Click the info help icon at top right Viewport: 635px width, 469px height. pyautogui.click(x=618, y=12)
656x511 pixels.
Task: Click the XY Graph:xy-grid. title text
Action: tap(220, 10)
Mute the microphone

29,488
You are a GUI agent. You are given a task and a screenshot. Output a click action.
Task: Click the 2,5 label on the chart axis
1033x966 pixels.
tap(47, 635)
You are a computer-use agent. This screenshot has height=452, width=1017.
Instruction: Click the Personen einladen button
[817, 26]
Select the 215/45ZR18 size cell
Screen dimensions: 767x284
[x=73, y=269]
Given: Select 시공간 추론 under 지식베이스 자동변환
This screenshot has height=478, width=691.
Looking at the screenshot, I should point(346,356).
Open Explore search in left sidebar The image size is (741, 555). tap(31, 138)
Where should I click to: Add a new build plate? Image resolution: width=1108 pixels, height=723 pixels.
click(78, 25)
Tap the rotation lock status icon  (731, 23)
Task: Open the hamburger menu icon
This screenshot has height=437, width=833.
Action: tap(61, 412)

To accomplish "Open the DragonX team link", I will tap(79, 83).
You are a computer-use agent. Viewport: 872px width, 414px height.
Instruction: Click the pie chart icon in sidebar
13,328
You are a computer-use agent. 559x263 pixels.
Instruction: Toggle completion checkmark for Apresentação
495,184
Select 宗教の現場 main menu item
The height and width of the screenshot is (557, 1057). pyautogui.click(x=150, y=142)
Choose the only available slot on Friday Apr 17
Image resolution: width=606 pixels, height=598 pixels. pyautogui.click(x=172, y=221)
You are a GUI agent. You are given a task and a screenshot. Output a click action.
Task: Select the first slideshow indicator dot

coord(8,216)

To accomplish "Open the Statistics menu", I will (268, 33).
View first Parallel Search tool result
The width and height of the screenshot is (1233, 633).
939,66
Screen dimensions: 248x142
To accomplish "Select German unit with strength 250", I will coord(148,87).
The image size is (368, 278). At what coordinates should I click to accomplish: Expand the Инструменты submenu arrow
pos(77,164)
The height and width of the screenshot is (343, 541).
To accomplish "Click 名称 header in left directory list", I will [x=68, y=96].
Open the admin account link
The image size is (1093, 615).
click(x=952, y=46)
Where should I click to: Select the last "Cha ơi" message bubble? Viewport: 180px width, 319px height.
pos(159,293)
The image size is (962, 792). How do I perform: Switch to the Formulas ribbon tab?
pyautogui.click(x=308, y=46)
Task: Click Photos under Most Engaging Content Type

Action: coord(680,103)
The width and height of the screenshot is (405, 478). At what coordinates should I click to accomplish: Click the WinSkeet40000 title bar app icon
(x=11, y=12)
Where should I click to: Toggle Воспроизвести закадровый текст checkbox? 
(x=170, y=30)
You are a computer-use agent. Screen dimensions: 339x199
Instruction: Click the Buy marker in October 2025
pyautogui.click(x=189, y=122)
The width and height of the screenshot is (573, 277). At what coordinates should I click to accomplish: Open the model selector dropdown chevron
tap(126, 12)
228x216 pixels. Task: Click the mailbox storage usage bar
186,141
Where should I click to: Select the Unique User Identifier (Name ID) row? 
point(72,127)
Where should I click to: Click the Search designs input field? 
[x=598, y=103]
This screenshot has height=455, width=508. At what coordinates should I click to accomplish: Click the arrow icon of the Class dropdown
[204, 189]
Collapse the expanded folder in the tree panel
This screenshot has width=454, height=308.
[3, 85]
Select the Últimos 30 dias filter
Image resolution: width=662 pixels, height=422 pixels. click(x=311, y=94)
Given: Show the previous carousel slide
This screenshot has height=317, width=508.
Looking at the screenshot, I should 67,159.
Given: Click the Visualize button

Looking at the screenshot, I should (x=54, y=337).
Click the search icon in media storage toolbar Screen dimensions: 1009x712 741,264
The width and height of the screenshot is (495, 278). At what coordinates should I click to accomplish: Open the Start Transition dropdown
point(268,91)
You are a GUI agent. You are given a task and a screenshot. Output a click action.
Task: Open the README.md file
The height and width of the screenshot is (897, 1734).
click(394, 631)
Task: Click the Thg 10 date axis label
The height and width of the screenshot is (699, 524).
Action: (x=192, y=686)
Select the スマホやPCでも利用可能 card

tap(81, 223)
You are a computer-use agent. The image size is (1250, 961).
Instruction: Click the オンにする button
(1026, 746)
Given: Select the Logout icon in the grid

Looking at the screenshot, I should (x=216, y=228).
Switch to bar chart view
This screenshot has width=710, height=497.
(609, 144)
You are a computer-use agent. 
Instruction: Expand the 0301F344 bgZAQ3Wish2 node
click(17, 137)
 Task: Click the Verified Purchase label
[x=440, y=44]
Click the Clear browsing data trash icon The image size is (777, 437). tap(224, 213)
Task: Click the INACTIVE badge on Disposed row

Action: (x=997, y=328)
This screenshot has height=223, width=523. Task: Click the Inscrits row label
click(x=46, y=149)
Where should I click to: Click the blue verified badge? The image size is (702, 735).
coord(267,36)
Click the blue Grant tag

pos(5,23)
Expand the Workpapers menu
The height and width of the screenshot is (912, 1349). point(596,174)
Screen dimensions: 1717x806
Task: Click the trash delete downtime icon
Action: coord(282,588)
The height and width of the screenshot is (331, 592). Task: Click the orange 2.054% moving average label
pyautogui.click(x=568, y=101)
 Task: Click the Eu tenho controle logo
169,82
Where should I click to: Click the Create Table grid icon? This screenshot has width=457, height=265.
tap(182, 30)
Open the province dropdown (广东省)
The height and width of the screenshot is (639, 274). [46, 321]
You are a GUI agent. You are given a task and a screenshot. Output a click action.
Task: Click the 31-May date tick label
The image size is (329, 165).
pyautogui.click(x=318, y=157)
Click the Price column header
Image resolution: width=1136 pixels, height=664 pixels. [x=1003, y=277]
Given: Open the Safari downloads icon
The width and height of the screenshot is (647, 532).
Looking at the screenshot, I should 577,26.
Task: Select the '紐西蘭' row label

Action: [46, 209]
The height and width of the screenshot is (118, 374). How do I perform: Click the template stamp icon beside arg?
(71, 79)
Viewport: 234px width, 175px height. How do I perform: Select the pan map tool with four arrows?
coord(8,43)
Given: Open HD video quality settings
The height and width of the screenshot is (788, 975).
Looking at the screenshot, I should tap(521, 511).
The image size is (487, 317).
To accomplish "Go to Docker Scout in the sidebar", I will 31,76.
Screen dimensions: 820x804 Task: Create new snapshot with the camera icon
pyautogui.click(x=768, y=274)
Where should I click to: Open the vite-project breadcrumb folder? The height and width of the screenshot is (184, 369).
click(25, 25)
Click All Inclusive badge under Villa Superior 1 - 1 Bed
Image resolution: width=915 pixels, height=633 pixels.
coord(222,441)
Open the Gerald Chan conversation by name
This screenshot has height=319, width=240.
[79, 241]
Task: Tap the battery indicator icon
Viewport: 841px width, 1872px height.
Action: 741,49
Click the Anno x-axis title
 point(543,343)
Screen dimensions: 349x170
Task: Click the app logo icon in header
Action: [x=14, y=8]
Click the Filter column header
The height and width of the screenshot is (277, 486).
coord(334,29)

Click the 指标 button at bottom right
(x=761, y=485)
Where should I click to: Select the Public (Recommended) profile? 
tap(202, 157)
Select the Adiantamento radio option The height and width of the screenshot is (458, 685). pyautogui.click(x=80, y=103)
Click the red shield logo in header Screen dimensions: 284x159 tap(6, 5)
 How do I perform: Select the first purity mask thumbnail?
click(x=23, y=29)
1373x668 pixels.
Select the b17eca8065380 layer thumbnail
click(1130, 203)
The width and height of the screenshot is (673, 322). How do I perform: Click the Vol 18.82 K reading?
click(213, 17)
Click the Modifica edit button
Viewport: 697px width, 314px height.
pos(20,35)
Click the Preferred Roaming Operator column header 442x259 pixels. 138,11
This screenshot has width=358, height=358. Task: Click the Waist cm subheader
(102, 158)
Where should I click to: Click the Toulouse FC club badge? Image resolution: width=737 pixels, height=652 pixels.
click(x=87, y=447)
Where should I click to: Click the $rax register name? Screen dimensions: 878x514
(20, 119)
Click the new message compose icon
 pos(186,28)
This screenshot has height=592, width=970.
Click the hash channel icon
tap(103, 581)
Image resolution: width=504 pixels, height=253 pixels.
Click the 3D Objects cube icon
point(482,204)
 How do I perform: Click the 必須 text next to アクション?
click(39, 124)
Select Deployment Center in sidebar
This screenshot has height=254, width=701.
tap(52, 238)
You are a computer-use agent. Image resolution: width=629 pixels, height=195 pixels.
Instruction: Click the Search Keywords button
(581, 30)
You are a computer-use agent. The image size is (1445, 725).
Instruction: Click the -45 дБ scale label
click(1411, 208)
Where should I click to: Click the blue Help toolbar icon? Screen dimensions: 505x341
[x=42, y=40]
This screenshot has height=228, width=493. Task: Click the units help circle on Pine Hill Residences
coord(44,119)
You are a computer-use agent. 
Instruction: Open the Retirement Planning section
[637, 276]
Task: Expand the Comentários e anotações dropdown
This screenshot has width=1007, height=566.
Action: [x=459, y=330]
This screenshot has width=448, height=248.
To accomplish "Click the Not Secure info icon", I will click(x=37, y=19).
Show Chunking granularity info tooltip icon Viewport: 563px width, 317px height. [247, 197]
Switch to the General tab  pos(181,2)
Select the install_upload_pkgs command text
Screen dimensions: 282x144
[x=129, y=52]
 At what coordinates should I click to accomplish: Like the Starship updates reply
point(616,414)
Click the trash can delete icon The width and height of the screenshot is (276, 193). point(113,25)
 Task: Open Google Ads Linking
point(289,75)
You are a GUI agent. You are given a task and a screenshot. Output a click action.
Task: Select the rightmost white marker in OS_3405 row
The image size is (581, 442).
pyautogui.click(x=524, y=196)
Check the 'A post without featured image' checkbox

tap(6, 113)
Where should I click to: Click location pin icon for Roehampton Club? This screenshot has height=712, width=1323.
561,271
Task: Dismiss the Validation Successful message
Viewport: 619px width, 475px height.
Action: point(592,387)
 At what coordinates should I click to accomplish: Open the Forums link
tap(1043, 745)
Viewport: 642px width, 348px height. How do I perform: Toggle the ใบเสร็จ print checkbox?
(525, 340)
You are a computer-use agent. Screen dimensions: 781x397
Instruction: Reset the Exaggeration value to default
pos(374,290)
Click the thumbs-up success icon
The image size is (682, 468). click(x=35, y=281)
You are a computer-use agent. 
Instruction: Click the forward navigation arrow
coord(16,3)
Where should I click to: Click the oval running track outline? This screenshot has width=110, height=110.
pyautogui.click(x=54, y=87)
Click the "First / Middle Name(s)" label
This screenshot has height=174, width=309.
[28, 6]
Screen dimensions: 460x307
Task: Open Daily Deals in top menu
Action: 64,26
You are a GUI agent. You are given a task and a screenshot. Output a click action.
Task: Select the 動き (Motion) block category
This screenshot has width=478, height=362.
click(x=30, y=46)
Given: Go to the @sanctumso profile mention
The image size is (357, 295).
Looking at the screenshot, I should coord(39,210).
....
### TASK BRIEF
Give the exact lines, and only those, from the line containing "Instruction: Click the オンにする button" through the line containing "The image size is (487, 317)." in the entries above.

### TASK RESULT
Instruction: Click the オンにする button
(1026, 746)
Given: Select the Logout icon in the grid

Looking at the screenshot, I should (x=216, y=228).
Switch to bar chart view
This screenshot has width=710, height=497.
(609, 144)
You are a computer-use agent. 
Instruction: Expand the 0301F344 bgZAQ3Wish2 node
click(17, 137)
 Task: Click the Verified Purchase label
[x=440, y=44]
Click the Clear browsing data trash icon The image size is (777, 437). tap(224, 213)
Task: Click the INACTIVE badge on Disposed row

Action: (x=997, y=328)
This screenshot has height=223, width=523. Task: Click the Inscrits row label
click(x=46, y=149)
Where should I click to: Click the blue verified badge? The image size is (702, 735).
coord(267,36)
Click the blue Grant tag

pos(5,23)
Expand the Workpapers menu
The height and width of the screenshot is (912, 1349). point(596,174)
Screen dimensions: 1717x806
Task: Click the trash delete downtime icon
Action: coord(282,588)
The height and width of the screenshot is (331, 592). Task: Click the orange 2.054% moving average label
pyautogui.click(x=568, y=101)
 Task: Click the Eu tenho controle logo
169,82
Where should I click to: Click the Create Table grid icon? This screenshot has width=457, height=265.
tap(182, 30)
Open the province dropdown (广东省)
The height and width of the screenshot is (639, 274). [46, 321]
You are a GUI agent. You are given a task and a screenshot. Output a click action.
Task: Click the 31-May date tick label
The image size is (329, 165).
pyautogui.click(x=318, y=157)
Click the Price column header
Image resolution: width=1136 pixels, height=664 pixels. [x=1003, y=277]
Given: Open the Safari downloads icon
The width and height of the screenshot is (647, 532).
Looking at the screenshot, I should 577,26.
Task: Select the '紐西蘭' row label

Action: [46, 209]
The height and width of the screenshot is (118, 374). How do I perform: Click the template stamp icon beside arg?
(71, 79)
Viewport: 234px width, 175px height. How do I perform: Select the pan map tool with four arrows?
coord(8,43)
Given: Open HD video quality settings
The height and width of the screenshot is (788, 975).
Looking at the screenshot, I should tap(521, 511).
The image size is (487, 317).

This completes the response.